U.Ok.-based skilled providers group RELX (NYSE:RELX) has a horny enterprise that has continued to carry out strongly, and even its exhibitions division is now near placing the powerful years of the pandemic and past behind it. I proceed to think about the funding case as engaging, however see the shares as overpriced now, and am accordingly reducing my score to “promote”.
I final coated the title in my bullish Jan 2022 piece, RELX: Enhancing Efficiency Underlines Funding Case. Since that was printed, the London share worth has moved up by 52%.
On the time of my final (and former) items, my fundamental thesis was that RELX benefitted from ongoing income potential in areas with broad moats like authorized publishing. Whereas the pandemic had hit its exhibition enterprise badly, that was on a long-term restoration monitor, although it remained to be seen to what extent the in-person exhibition mannequin would persist in future.
2023 was a 12 months of progress
The enterprise mannequin has been extensively coated in different items (a superb primer is The Wolf Report’s RELX: Consulting Enchantment, However Solely At A Good Worth) so I cannot rehash it right here.
Final 12 months was a stable one for the corporate. Revenues, earnings, and money flows all moved up. Web debt was barely diminished, although at £6.5bn it stays important however pretty small given the corporate’s market capitalisation of virtually ten occasions that quantity.
That development was broad-based. All 4 enterprise items grew their income and adjusted working revenue, with the exhibitions division roaring again, particularly on the adjusted working revenue degree.
Placing this right into a longer-term context, we see that RELX has now firmly moved on from the pandemic. The one a part of the enterprise nonetheless underperforming its 2019 degree is the exhibitions division, and even there, the shortfall versus 2019 isn’t of such magnitude that I believe it impacts the general valuation of RELX.
2019
2023
variance
Income (£m)
Scientific, Technical & Medical
2,637
3,133
19%
Threat & Enterprise Analytics
2,316
3,062
32%
Authorized
1,652
1,851
12%
Exhibitions
1,269
1,115
-12%
Adjusted working revenue (£m)
Scientific, Technical & Medical
982
1,165
19%
Threat & Enterprise Analytics
853
1,165
37%
Authorized
330
393
19%
Exhibitions
331
319
-4%
Unallocated central prices and different working gadgets
– 5
– 12
140%
Click on to enlarge
Desk calculated and compiled by creator utilizing information from firm bulletins
Will issues proceed within the constructive vein? The pandemic confirmed the clear danger to the exhibition enterprise of any sudden drop in enterprise journey, a danger I proceed to see as key for that division regardless of elevated strikes into on-line conferences. Some on-line conferences and exhibitions have worth, however some exhibitions are all about urgent the flesh, in my opinion.

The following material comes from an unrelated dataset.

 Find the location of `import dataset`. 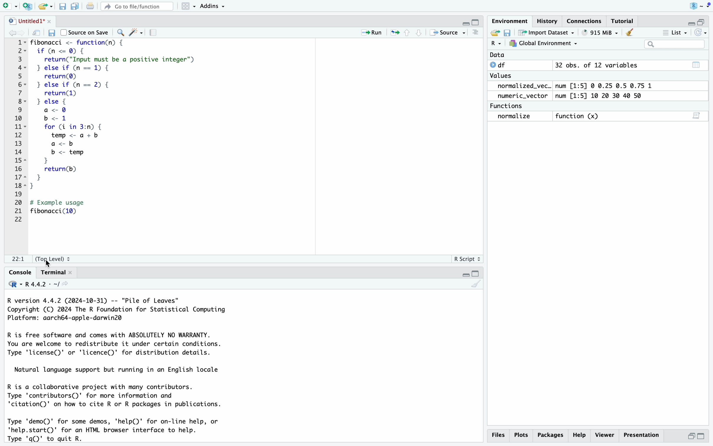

I additionally see an financial slowdown as a danger for the enterprise. Its shopper base contains a whole lot of skilled providers companies like regulation partnerships and insurance coverage companies. A few of their expenditure is enterprise essential, however when the economic system does badly, a whole lot of it’s apt to be minimize or postponed. That will damage RELX.
Additional Dividend Progress is Possible
A rising share worth has meant a decrease dividend yield. At present, that stands at 1.7%, lower than half the FTSE 100 common.
RELX has been elevating its dividend at an honest fee (over 7% final 12 months) and I count on it to proceed doing so. Final 12 months, free money flows excluding financing prices have been £1.8bn. Financing outflows have been £2.1bn, of which £1.1bn was shareholder dividends and £0.8bn was share buybacks. Excluding the buyback, then, the dividend value was amply coated with substantial room for future development if money flows stay broadly in line.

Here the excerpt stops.